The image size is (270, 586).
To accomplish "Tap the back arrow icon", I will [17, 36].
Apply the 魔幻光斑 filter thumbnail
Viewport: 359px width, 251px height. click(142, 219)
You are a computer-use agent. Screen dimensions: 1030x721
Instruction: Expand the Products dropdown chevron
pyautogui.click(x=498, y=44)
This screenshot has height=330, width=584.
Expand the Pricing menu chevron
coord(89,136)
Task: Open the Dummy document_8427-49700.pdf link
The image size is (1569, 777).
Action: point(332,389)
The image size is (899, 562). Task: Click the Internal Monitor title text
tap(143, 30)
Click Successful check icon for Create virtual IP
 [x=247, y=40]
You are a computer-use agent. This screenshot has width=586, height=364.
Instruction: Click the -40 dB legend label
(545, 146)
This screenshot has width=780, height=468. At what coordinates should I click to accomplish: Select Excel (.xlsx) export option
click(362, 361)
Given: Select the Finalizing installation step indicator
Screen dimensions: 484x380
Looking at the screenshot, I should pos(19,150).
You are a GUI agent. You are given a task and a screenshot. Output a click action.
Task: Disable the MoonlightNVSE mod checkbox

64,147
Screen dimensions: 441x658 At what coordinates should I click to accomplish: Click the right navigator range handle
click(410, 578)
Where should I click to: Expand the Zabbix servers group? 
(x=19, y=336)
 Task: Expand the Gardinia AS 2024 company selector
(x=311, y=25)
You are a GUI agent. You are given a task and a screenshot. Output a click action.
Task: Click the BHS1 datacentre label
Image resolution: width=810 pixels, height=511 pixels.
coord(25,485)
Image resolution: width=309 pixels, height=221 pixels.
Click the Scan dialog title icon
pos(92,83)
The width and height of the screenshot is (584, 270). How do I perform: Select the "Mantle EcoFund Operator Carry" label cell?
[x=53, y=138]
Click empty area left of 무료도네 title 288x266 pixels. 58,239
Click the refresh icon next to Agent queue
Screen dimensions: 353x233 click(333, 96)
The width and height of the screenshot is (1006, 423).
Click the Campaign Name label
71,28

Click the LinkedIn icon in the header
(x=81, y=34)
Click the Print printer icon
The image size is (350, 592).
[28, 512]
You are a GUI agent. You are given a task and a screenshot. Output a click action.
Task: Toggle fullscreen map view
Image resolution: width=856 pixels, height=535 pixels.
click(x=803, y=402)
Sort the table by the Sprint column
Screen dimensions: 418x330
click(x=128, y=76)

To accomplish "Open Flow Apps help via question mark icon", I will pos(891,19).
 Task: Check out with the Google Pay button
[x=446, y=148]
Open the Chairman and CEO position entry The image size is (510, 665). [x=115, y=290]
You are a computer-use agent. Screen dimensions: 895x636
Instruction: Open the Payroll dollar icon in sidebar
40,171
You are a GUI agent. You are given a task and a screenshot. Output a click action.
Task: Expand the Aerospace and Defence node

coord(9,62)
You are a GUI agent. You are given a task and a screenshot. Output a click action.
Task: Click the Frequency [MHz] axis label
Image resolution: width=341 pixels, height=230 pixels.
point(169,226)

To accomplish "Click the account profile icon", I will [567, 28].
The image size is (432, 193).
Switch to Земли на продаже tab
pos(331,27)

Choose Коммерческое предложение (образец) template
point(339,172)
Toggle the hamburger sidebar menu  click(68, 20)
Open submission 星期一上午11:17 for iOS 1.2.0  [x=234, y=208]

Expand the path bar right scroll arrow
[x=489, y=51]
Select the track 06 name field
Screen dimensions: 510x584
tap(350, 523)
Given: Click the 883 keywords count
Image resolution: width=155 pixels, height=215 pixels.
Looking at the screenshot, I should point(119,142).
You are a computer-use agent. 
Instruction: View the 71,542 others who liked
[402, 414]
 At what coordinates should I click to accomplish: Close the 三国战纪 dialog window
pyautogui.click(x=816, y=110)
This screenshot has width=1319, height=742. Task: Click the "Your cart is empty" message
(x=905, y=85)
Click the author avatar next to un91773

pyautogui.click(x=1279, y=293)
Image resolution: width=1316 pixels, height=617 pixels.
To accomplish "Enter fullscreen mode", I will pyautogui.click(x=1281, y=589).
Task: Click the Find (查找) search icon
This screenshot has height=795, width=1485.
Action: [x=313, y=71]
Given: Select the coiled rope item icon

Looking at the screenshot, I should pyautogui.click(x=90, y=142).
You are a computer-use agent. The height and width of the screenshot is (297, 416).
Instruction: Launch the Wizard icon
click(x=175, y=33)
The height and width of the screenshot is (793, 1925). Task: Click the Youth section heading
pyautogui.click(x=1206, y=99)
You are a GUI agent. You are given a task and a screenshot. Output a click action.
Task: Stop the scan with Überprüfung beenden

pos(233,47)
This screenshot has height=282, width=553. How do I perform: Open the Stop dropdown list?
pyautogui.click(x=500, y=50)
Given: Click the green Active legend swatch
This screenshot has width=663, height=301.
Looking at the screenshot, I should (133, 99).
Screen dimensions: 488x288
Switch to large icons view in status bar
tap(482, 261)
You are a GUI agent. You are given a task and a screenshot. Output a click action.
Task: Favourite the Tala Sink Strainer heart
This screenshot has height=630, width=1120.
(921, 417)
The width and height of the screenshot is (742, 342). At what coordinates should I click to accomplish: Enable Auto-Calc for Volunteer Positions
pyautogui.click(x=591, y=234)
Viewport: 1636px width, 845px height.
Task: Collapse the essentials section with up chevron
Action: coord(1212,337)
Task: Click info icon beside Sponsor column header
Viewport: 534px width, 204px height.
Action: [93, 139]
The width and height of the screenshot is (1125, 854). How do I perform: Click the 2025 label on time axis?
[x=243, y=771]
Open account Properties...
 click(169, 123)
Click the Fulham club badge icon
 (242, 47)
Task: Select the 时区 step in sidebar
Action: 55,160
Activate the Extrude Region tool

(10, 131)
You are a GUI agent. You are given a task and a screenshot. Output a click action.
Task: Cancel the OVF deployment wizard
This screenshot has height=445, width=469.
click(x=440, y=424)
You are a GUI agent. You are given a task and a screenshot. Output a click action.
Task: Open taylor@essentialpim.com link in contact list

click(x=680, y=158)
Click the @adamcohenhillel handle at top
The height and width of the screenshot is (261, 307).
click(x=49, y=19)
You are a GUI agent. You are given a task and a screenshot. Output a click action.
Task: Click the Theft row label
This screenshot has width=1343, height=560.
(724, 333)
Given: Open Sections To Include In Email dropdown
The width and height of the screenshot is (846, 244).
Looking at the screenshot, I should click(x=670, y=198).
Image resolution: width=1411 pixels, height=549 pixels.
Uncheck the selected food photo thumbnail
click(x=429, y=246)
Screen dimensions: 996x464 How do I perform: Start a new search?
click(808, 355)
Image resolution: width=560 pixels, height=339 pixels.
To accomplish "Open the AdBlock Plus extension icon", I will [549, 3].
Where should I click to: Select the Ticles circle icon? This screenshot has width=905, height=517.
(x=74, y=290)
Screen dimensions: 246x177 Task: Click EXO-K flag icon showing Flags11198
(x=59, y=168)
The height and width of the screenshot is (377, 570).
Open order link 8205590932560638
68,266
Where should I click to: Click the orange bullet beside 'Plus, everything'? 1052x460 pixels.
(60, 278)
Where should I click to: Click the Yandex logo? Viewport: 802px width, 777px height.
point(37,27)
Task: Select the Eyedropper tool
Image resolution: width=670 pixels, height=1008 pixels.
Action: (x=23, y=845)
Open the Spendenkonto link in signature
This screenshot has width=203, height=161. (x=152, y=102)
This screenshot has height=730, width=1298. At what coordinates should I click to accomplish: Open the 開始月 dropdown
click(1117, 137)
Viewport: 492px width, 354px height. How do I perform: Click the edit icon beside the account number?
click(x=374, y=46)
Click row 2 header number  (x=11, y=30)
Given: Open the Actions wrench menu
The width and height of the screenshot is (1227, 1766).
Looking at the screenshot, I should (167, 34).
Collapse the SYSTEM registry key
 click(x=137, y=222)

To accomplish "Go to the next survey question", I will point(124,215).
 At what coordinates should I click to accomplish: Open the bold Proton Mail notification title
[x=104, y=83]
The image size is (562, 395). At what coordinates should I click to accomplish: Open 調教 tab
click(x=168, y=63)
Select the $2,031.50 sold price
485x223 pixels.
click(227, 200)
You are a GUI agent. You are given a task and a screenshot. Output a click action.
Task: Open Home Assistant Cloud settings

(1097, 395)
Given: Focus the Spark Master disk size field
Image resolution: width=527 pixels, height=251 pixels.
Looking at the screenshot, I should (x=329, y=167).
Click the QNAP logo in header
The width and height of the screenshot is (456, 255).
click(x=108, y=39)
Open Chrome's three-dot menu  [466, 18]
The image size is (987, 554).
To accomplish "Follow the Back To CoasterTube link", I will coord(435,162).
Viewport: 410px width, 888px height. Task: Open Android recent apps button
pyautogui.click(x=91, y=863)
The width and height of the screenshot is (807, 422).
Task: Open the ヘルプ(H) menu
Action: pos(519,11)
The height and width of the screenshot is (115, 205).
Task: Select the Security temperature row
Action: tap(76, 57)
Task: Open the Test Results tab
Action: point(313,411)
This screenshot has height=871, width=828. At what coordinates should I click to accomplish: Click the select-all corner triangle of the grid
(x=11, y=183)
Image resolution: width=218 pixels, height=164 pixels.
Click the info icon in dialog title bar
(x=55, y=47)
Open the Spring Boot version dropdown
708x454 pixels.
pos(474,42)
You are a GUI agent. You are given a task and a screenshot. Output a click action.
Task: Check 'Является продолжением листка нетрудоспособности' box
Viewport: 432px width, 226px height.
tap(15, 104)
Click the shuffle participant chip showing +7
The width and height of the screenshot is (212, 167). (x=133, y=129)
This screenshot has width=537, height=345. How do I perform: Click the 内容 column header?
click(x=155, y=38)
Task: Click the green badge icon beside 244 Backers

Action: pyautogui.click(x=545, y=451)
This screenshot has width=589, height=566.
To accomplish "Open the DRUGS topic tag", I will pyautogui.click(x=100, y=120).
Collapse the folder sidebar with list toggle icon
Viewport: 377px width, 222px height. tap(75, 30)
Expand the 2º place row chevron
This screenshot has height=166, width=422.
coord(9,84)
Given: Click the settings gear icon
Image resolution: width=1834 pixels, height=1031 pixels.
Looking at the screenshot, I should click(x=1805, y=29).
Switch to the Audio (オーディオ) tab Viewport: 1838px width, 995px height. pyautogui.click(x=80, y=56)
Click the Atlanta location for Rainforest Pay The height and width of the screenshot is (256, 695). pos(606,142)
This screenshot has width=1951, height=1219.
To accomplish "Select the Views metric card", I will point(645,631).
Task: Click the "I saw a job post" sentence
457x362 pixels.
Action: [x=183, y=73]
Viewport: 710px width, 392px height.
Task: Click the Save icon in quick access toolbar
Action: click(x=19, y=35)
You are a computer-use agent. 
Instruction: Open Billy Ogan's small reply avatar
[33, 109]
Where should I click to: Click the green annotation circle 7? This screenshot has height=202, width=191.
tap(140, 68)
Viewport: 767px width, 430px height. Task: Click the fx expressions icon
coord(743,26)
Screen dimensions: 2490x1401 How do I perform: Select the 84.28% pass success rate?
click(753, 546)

::::::::::

Brief: Using the listing above, show each line with the word "question" in it.

Written solution:
To accomplish "Open Flow Apps help via question mark icon", I will pos(891,19).
To accomplish "Go to the next survey question", I will point(124,215).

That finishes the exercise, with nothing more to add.